Required task
Please copy out each line of the records below word for word, leaving nothing out and changing nothing.
>> begin Stored data
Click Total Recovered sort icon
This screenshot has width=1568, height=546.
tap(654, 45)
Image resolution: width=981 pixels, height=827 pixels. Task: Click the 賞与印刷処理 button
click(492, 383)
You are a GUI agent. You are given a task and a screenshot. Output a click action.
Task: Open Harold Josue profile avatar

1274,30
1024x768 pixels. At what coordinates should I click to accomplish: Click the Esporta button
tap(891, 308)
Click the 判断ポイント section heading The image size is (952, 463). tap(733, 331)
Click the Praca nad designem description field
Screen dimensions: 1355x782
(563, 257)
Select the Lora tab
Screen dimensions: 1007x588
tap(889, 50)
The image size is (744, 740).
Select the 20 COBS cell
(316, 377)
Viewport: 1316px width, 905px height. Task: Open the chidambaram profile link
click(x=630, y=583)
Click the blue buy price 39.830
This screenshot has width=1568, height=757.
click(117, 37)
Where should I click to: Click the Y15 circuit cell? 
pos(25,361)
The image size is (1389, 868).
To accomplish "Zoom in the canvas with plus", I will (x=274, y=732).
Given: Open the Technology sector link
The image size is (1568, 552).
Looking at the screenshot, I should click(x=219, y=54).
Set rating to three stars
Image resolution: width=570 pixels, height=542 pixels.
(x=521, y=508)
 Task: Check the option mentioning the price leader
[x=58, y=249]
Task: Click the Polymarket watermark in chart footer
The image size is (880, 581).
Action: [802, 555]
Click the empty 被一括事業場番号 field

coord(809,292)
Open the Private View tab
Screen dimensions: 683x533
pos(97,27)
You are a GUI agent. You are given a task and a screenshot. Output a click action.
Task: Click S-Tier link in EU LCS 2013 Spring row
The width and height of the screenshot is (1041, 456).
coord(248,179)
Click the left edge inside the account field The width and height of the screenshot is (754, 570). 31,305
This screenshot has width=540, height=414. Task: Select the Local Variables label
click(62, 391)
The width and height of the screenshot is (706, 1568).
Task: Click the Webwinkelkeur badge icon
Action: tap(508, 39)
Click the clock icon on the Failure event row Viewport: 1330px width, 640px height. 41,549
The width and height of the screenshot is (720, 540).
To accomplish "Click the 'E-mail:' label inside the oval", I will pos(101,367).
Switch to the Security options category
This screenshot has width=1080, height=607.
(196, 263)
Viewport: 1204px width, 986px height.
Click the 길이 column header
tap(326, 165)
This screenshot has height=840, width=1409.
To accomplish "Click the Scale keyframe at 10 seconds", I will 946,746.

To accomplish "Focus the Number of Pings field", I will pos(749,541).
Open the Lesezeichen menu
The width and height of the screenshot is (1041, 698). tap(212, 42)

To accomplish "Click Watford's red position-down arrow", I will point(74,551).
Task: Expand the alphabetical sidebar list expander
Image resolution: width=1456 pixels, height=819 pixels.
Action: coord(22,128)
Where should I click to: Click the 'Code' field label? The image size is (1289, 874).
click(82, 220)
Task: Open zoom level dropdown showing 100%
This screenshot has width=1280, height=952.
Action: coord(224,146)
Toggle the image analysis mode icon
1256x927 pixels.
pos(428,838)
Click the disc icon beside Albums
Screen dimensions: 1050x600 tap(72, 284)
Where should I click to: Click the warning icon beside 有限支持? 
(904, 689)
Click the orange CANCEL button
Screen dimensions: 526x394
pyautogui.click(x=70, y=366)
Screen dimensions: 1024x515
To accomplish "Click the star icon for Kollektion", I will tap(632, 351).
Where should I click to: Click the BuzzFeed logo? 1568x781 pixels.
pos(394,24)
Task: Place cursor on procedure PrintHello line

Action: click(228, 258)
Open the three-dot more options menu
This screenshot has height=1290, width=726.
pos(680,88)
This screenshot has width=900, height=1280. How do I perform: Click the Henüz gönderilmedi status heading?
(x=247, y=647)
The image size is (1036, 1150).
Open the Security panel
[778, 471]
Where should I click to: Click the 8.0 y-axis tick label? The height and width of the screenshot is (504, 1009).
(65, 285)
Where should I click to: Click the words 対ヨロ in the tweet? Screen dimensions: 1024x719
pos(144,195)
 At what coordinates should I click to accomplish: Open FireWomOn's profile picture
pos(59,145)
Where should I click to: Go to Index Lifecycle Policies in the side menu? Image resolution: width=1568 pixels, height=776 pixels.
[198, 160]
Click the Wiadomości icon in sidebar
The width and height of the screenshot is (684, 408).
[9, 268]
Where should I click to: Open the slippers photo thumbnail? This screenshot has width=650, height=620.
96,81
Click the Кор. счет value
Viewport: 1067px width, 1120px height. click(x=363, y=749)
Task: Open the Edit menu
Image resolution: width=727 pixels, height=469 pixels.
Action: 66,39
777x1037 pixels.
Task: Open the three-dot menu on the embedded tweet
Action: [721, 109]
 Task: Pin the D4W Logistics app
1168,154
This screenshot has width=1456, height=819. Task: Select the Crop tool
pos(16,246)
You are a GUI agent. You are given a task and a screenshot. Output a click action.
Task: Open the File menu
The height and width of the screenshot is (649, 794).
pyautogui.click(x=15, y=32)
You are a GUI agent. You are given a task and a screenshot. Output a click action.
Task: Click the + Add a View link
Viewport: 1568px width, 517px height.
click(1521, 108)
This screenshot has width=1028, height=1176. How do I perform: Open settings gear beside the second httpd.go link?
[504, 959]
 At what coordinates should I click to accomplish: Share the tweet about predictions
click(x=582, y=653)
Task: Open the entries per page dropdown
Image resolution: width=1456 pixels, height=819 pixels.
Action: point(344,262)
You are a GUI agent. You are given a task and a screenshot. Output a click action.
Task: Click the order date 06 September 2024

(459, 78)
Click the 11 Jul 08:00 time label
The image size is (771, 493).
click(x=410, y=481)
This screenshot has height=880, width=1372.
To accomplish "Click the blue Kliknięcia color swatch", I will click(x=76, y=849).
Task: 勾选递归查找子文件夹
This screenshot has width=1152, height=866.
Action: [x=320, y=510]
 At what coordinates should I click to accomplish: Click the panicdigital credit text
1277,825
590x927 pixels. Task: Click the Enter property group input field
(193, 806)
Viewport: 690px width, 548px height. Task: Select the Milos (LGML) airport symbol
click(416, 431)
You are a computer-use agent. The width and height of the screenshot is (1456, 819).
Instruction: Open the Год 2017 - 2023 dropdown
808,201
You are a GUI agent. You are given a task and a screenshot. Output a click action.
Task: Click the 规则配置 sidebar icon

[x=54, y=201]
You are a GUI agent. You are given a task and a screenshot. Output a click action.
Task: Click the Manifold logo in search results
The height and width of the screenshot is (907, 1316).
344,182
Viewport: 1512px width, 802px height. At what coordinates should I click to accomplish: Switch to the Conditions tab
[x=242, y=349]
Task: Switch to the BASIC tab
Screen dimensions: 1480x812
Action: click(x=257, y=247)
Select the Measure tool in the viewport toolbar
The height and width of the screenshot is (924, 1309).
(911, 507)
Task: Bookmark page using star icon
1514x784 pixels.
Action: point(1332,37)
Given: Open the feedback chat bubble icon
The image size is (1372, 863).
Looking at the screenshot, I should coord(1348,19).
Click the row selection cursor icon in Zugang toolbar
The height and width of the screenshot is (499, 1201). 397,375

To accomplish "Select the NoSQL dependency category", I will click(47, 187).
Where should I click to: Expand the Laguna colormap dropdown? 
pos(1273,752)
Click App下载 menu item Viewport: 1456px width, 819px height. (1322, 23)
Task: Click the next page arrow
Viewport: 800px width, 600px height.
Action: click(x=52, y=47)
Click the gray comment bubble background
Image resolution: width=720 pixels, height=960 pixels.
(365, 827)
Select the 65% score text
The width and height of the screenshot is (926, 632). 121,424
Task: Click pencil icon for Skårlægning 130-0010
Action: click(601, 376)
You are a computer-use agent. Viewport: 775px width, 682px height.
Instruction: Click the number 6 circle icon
>> end Stored data
Solution to this task
Click Total Recovered sort icon
This screenshot has width=1568, height=546.
tap(654, 45)
Image resolution: width=981 pixels, height=827 pixels. Task: Click the 賞与印刷処理 button
click(492, 383)
You are a GUI agent. You are given a task and a screenshot. Output a click action.
Task: Open Harold Josue profile avatar

1274,30
1024x768 pixels. At what coordinates should I click to accomplish: Click the Esporta button
tap(891, 308)
Click the 判断ポイント section heading The image size is (952, 463). tap(733, 331)
Click the Praca nad designem description field
Screen dimensions: 1355x782
(563, 257)
Select the Lora tab
Screen dimensions: 1007x588
tap(889, 50)
The image size is (744, 740).
Select the 20 COBS cell
(316, 377)
Viewport: 1316px width, 905px height. Task: Open the chidambaram profile link
click(x=630, y=583)
Click the blue buy price 39.830
This screenshot has width=1568, height=757.
click(117, 37)
Where should I click to: Click the Y15 circuit cell? 
pos(25,361)
The image size is (1389, 868).
To accomplish "Zoom in the canvas with plus", I will (x=274, y=732).
Given: Open the Technology sector link
The image size is (1568, 552).
Looking at the screenshot, I should click(x=219, y=54).
Set rating to three stars
Image resolution: width=570 pixels, height=542 pixels.
(x=521, y=508)
 Task: Check the option mentioning the price leader
[x=58, y=249]
Task: Click the Polymarket watermark in chart footer
The image size is (880, 581).
Action: [802, 555]
Click the empty 被一括事業場番号 field

coord(809,292)
Open the Private View tab
Screen dimensions: 683x533
pos(97,27)
You are a GUI agent. You are given a task and a screenshot. Output a click action.
Task: Click S-Tier link in EU LCS 2013 Spring row
The width and height of the screenshot is (1041, 456).
coord(248,179)
Click the left edge inside the account field The width and height of the screenshot is (754, 570). 31,305
This screenshot has width=540, height=414. Task: Select the Local Variables label
click(62, 391)
The width and height of the screenshot is (706, 1568).
Task: Click the Webwinkelkeur badge icon
Action: tap(508, 39)
Click the clock icon on the Failure event row Viewport: 1330px width, 640px height. 41,549
The width and height of the screenshot is (720, 540).
To accomplish "Click the 'E-mail:' label inside the oval", I will pos(101,367).
Switch to the Security options category
This screenshot has width=1080, height=607.
(196, 263)
Viewport: 1204px width, 986px height.
Click the 길이 column header
tap(326, 165)
This screenshot has height=840, width=1409.
To accomplish "Click the Scale keyframe at 10 seconds", I will 946,746.

To accomplish "Focus the Number of Pings field", I will pos(749,541).
Open the Lesezeichen menu
The width and height of the screenshot is (1041, 698). tap(212, 42)

To accomplish "Click Watford's red position-down arrow", I will point(74,551).
Task: Expand the alphabetical sidebar list expander
Image resolution: width=1456 pixels, height=819 pixels.
Action: coord(22,128)
Where should I click to: Click the 'Code' field label? The image size is (1289, 874).
click(82, 220)
Task: Open zoom level dropdown showing 100%
This screenshot has width=1280, height=952.
Action: coord(224,146)
Toggle the image analysis mode icon
1256x927 pixels.
pos(428,838)
Click the disc icon beside Albums
Screen dimensions: 1050x600 tap(72, 284)
Where should I click to: Click the warning icon beside 有限支持? 
(904, 689)
Click the orange CANCEL button
Screen dimensions: 526x394
pyautogui.click(x=70, y=366)
Screen dimensions: 1024x515
To accomplish "Click the star icon for Kollektion", I will tap(632, 351).
Where should I click to: Click the BuzzFeed logo? 1568x781 pixels.
pos(394,24)
Task: Place cursor on procedure PrintHello line

Action: click(228, 258)
Open the three-dot more options menu
This screenshot has height=1290, width=726.
pos(680,88)
This screenshot has width=900, height=1280. How do I perform: Click the Henüz gönderilmedi status heading?
(x=247, y=647)
The image size is (1036, 1150).
Open the Security panel
[778, 471]
Where should I click to: Click the 8.0 y-axis tick label? The height and width of the screenshot is (504, 1009).
(65, 285)
Where should I click to: Click the words 対ヨロ in the tweet? Screen dimensions: 1024x719
pos(144,195)
 At what coordinates should I click to accomplish: Open FireWomOn's profile picture
pos(59,145)
Where should I click to: Go to Index Lifecycle Policies in the side menu? Image resolution: width=1568 pixels, height=776 pixels.
[198, 160]
Click the Wiadomości icon in sidebar
The width and height of the screenshot is (684, 408).
[9, 268]
Where should I click to: Open the slippers photo thumbnail? This screenshot has width=650, height=620.
96,81
Click the Кор. счет value
Viewport: 1067px width, 1120px height. click(x=363, y=749)
Task: Open the Edit menu
Image resolution: width=727 pixels, height=469 pixels.
Action: 66,39
777x1037 pixels.
Task: Open the three-dot menu on the embedded tweet
Action: [721, 109]
 Task: Pin the D4W Logistics app
1168,154
This screenshot has width=1456, height=819. Task: Select the Crop tool
pos(16,246)
You are a GUI agent. You are given a task and a screenshot. Output a click action.
Task: Open the File menu
The height and width of the screenshot is (649, 794).
pyautogui.click(x=15, y=32)
You are a GUI agent. You are given a task and a screenshot. Output a click action.
Task: Click the + Add a View link
Viewport: 1568px width, 517px height.
click(1521, 108)
This screenshot has width=1028, height=1176. How do I perform: Open settings gear beside the second httpd.go link?
[504, 959]
 At what coordinates should I click to accomplish: Share the tweet about predictions
click(x=582, y=653)
Task: Open the entries per page dropdown
Image resolution: width=1456 pixels, height=819 pixels.
Action: point(344,262)
You are a GUI agent. You are given a task and a screenshot. Output a click action.
Task: Click the order date 06 September 2024

(459, 78)
Click the 11 Jul 08:00 time label
The image size is (771, 493).
click(x=410, y=481)
This screenshot has height=880, width=1372.
To accomplish "Click the blue Kliknięcia color swatch", I will click(x=76, y=849).
Task: 勾选递归查找子文件夹
This screenshot has width=1152, height=866.
Action: [x=320, y=510]
 At what coordinates should I click to accomplish: Click the panicdigital credit text
1277,825
590x927 pixels. Task: Click the Enter property group input field
(193, 806)
Viewport: 690px width, 548px height. Task: Select the Milos (LGML) airport symbol
click(416, 431)
You are a computer-use agent. The width and height of the screenshot is (1456, 819).
Instruction: Open the Год 2017 - 2023 dropdown
808,201
You are a GUI agent. You are given a task and a screenshot. Output a click action.
Task: Click the 规则配置 sidebar icon

[x=54, y=201]
You are a GUI agent. You are given a task and a screenshot. Output a click action.
Task: Click the Manifold logo in search results
The height and width of the screenshot is (907, 1316).
344,182
Viewport: 1512px width, 802px height. At what coordinates should I click to accomplish: Switch to the Conditions tab
[x=242, y=349]
Task: Switch to the BASIC tab
Screen dimensions: 1480x812
Action: click(x=257, y=247)
Select the Measure tool in the viewport toolbar
The height and width of the screenshot is (924, 1309).
(911, 507)
Task: Bookmark page using star icon
1514x784 pixels.
Action: point(1332,37)
Given: Open the feedback chat bubble icon
The image size is (1372, 863).
Looking at the screenshot, I should coord(1348,19).
Click the row selection cursor icon in Zugang toolbar
The height and width of the screenshot is (499, 1201). 397,375

To accomplish "Select the NoSQL dependency category", I will click(47, 187).
Where should I click to: Expand the Laguna colormap dropdown? 
pos(1273,752)
Click App下载 menu item Viewport: 1456px width, 819px height. (1322, 23)
Task: Click the next page arrow
Viewport: 800px width, 600px height.
Action: click(x=52, y=47)
Click the gray comment bubble background
Image resolution: width=720 pixels, height=960 pixels.
(365, 827)
Select the 65% score text
The width and height of the screenshot is (926, 632). 121,424
Task: Click pencil icon for Skårlægning 130-0010
Action: click(601, 376)
You are a computer-use agent. Viewport: 775px width, 682px height.
Instruction: Click the number 6 circle icon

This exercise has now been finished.